Copy the following records line for line, without changing anything.
>> start Provided records
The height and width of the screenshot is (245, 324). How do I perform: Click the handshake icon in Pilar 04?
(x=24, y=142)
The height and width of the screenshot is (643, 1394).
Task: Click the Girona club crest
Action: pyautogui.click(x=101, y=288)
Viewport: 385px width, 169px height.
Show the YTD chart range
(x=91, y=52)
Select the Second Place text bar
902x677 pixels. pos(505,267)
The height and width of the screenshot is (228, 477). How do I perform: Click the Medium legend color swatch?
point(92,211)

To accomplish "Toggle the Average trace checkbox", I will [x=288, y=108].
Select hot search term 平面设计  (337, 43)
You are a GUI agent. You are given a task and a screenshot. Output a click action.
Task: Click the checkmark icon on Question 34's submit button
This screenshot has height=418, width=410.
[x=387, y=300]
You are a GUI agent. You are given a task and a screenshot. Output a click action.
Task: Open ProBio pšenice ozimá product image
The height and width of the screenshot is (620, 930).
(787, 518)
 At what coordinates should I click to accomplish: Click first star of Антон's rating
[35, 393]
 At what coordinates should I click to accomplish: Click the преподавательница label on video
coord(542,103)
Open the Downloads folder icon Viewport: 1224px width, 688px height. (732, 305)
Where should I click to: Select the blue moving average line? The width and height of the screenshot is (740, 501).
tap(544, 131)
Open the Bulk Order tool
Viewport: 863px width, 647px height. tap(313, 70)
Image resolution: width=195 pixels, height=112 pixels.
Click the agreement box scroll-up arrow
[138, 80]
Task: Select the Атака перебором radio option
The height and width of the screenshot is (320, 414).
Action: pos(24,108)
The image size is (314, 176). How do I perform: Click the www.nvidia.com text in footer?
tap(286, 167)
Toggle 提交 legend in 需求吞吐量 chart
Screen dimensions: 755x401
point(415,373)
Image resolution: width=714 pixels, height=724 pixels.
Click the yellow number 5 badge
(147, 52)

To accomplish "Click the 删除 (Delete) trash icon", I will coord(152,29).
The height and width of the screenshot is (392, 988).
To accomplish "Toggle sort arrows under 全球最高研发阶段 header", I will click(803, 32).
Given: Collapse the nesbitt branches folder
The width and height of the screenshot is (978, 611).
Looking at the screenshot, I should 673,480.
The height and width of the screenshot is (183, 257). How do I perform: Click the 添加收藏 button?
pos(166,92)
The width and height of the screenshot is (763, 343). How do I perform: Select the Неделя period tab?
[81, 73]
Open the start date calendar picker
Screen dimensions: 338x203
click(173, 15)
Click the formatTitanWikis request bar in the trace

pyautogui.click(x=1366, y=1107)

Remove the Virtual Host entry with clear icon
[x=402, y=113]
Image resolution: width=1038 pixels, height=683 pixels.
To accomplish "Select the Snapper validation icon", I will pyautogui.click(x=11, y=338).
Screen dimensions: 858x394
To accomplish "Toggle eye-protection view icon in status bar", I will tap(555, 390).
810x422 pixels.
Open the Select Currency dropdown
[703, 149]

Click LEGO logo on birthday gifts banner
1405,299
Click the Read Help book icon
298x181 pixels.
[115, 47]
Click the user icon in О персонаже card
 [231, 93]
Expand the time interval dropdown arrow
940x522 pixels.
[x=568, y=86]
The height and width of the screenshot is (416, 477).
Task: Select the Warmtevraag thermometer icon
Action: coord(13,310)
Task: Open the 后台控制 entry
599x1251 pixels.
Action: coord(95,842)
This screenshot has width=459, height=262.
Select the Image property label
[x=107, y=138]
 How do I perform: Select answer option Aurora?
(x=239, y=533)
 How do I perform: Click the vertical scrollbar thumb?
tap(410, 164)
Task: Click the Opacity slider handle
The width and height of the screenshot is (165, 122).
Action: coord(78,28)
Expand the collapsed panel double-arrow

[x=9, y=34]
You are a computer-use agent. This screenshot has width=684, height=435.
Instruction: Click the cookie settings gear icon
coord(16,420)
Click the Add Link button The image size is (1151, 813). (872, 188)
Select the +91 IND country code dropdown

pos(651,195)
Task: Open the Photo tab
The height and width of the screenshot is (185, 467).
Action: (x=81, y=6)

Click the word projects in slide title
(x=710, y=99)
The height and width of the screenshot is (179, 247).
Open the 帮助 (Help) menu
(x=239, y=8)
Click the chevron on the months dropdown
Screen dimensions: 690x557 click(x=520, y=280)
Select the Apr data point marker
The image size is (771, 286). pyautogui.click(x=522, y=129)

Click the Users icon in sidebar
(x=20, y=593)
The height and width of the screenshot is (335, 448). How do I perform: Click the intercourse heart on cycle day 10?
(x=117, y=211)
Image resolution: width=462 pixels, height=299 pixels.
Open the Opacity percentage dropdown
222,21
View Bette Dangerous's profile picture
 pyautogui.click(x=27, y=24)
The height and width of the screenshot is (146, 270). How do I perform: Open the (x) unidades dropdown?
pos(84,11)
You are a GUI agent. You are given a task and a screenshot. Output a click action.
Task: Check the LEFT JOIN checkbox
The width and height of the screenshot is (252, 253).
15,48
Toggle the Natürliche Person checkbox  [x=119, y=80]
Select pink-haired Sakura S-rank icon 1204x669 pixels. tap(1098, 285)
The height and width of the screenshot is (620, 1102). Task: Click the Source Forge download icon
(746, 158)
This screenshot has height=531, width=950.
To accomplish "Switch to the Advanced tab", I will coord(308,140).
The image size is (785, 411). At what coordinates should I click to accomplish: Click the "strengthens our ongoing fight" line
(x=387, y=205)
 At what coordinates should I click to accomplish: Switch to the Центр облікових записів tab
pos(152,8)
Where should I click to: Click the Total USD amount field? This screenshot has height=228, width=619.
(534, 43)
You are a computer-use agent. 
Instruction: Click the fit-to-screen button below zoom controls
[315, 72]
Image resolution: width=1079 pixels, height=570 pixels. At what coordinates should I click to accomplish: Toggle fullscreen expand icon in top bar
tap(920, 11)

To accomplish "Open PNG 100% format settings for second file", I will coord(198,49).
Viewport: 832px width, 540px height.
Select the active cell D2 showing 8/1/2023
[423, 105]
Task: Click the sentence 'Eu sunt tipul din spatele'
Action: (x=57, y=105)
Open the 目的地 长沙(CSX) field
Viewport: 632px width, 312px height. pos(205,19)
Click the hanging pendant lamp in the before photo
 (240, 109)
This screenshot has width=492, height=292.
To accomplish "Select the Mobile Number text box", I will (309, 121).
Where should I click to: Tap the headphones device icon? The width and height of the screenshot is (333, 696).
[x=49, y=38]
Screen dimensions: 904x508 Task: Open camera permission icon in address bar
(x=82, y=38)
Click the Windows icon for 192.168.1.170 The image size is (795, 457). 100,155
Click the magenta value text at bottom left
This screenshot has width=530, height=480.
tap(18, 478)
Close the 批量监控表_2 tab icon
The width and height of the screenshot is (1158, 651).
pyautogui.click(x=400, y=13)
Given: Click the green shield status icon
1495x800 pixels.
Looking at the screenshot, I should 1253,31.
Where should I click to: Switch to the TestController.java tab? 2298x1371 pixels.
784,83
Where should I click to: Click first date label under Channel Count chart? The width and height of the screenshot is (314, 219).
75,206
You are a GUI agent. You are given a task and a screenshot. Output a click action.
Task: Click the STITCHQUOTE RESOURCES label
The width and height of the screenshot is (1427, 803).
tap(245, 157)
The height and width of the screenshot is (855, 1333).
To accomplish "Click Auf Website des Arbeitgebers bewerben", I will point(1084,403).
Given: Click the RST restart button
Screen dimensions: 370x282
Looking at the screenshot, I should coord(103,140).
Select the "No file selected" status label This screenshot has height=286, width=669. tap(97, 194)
>> end Provided records
__Correct result__
The height and width of the screenshot is (245, 324). How do I perform: Click the handshake icon in Pilar 04?
(x=24, y=142)
The height and width of the screenshot is (643, 1394).
Task: Click the Girona club crest
Action: pyautogui.click(x=101, y=288)
Viewport: 385px width, 169px height.
Show the YTD chart range
(x=91, y=52)
Select the Second Place text bar
902x677 pixels. pos(505,267)
The height and width of the screenshot is (228, 477). How do I perform: Click the Medium legend color swatch?
point(92,211)

To accomplish "Toggle the Average trace checkbox", I will [x=288, y=108].
Select hot search term 平面设计  (337, 43)
You are a GUI agent. You are given a task and a screenshot. Output a click action.
Task: Click the checkmark icon on Question 34's submit button
This screenshot has height=418, width=410.
[x=387, y=300]
You are a GUI agent. You are given a task and a screenshot. Output a click action.
Task: Open ProBio pšenice ozimá product image
The height and width of the screenshot is (620, 930).
(787, 518)
 At what coordinates should I click to accomplish: Click first star of Антон's rating
[35, 393]
 At what coordinates should I click to accomplish: Click the преподавательница label on video
coord(542,103)
Open the Downloads folder icon Viewport: 1224px width, 688px height. (732, 305)
Where should I click to: Select the blue moving average line? The width and height of the screenshot is (740, 501).
tap(544, 131)
Open the Bulk Order tool
Viewport: 863px width, 647px height. tap(313, 70)
Image resolution: width=195 pixels, height=112 pixels.
Click the agreement box scroll-up arrow
[138, 80]
Task: Select the Атака перебором radio option
The height and width of the screenshot is (320, 414).
Action: pos(24,108)
The image size is (314, 176). How do I perform: Click the www.nvidia.com text in footer?
tap(286, 167)
Toggle 提交 legend in 需求吞吐量 chart
Screen dimensions: 755x401
point(415,373)
Image resolution: width=714 pixels, height=724 pixels.
Click the yellow number 5 badge
(147, 52)

To accomplish "Click the 删除 (Delete) trash icon", I will coord(152,29).
The height and width of the screenshot is (392, 988).
To accomplish "Toggle sort arrows under 全球最高研发阶段 header", I will click(803, 32).
Given: Collapse the nesbitt branches folder
The width and height of the screenshot is (978, 611).
Looking at the screenshot, I should 673,480.
The height and width of the screenshot is (183, 257). How do I perform: Click the 添加收藏 button?
pos(166,92)
The width and height of the screenshot is (763, 343). How do I perform: Select the Неделя period tab?
[81, 73]
Open the start date calendar picker
Screen dimensions: 338x203
click(173, 15)
Click the formatTitanWikis request bar in the trace

pyautogui.click(x=1366, y=1107)

Remove the Virtual Host entry with clear icon
[x=402, y=113]
Image resolution: width=1038 pixels, height=683 pixels.
To accomplish "Select the Snapper validation icon", I will pyautogui.click(x=11, y=338).
Screen dimensions: 858x394
To accomplish "Toggle eye-protection view icon in status bar", I will tap(555, 390).
810x422 pixels.
Open the Select Currency dropdown
[703, 149]

Click LEGO logo on birthday gifts banner
1405,299
Click the Read Help book icon
298x181 pixels.
[115, 47]
Click the user icon in О персонаже card
 [231, 93]
Expand the time interval dropdown arrow
940x522 pixels.
[x=568, y=86]
The height and width of the screenshot is (416, 477).
Task: Select the Warmtevraag thermometer icon
Action: coord(13,310)
Task: Open the 后台控制 entry
599x1251 pixels.
Action: coord(95,842)
This screenshot has width=459, height=262.
Select the Image property label
[x=107, y=138]
 How do I perform: Select answer option Aurora?
(x=239, y=533)
 How do I perform: Click the vertical scrollbar thumb?
tap(410, 164)
Task: Click the Opacity slider handle
The width and height of the screenshot is (165, 122).
Action: coord(78,28)
Expand the collapsed panel double-arrow

[x=9, y=34]
You are a computer-use agent. This screenshot has width=684, height=435.
Instruction: Click the cookie settings gear icon
coord(16,420)
Click the Add Link button The image size is (1151, 813). (872, 188)
Select the +91 IND country code dropdown

pos(651,195)
Task: Open the Photo tab
The height and width of the screenshot is (185, 467).
Action: (x=81, y=6)

Click the word projects in slide title
(x=710, y=99)
The height and width of the screenshot is (179, 247).
Open the 帮助 (Help) menu
(x=239, y=8)
Click the chevron on the months dropdown
Screen dimensions: 690x557 click(x=520, y=280)
Select the Apr data point marker
The image size is (771, 286). pyautogui.click(x=522, y=129)

Click the Users icon in sidebar
(x=20, y=593)
The height and width of the screenshot is (335, 448). How do I perform: Click the intercourse heart on cycle day 10?
(x=117, y=211)
Image resolution: width=462 pixels, height=299 pixels.
Open the Opacity percentage dropdown
222,21
View Bette Dangerous's profile picture
 pyautogui.click(x=27, y=24)
The height and width of the screenshot is (146, 270). How do I perform: Open the (x) unidades dropdown?
pos(84,11)
You are a GUI agent. You are given a task and a screenshot. Output a click action.
Task: Check the LEFT JOIN checkbox
The width and height of the screenshot is (252, 253).
15,48
Toggle the Natürliche Person checkbox  [x=119, y=80]
Select pink-haired Sakura S-rank icon 1204x669 pixels. tap(1098, 285)
The height and width of the screenshot is (620, 1102). Task: Click the Source Forge download icon
(746, 158)
This screenshot has height=531, width=950.
To accomplish "Switch to the Advanced tab", I will coord(308,140).
The image size is (785, 411). At what coordinates should I click to accomplish: Click the "strengthens our ongoing fight" line
(x=387, y=205)
 At what coordinates should I click to accomplish: Switch to the Центр облікових записів tab
pos(152,8)
Where should I click to: Click the Total USD amount field? This screenshot has height=228, width=619.
(534, 43)
You are a computer-use agent. 
Instruction: Click the fit-to-screen button below zoom controls
[315, 72]
Image resolution: width=1079 pixels, height=570 pixels. At what coordinates should I click to accomplish: Toggle fullscreen expand icon in top bar
tap(920, 11)

To accomplish "Open PNG 100% format settings for second file", I will coord(198,49).
Viewport: 832px width, 540px height.
Select the active cell D2 showing 8/1/2023
[423, 105]
Task: Click the sentence 'Eu sunt tipul din spatele'
Action: (x=57, y=105)
Open the 目的地 长沙(CSX) field
Viewport: 632px width, 312px height. pos(205,19)
Click the hanging pendant lamp in the before photo
 (240, 109)
This screenshot has width=492, height=292.
To accomplish "Select the Mobile Number text box", I will (309, 121).
Where should I click to: Tap the headphones device icon? The width and height of the screenshot is (333, 696).
[x=49, y=38]
Screen dimensions: 904x508 Task: Open camera permission icon in address bar
(x=82, y=38)
Click the Windows icon for 192.168.1.170 The image size is (795, 457). 100,155
Click the magenta value text at bottom left
This screenshot has width=530, height=480.
tap(18, 478)
Close the 批量监控表_2 tab icon
The width and height of the screenshot is (1158, 651).
pyautogui.click(x=400, y=13)
Given: Click the green shield status icon
1495x800 pixels.
Looking at the screenshot, I should 1253,31.
Where should I click to: Switch to the TestController.java tab? 2298x1371 pixels.
784,83
Where should I click to: Click first date label under Channel Count chart? The width and height of the screenshot is (314, 219).
75,206
You are a GUI agent. You are given a task and a screenshot. Output a click action.
Task: Click the STITCHQUOTE RESOURCES label
The width and height of the screenshot is (1427, 803).
tap(245, 157)
The height and width of the screenshot is (855, 1333).
To accomplish "Click Auf Website des Arbeitgebers bewerben", I will point(1084,403).
Given: Click the RST restart button
Screen dimensions: 370x282
Looking at the screenshot, I should coord(103,140).
Select the "No file selected" status label This screenshot has height=286, width=669. tap(97, 194)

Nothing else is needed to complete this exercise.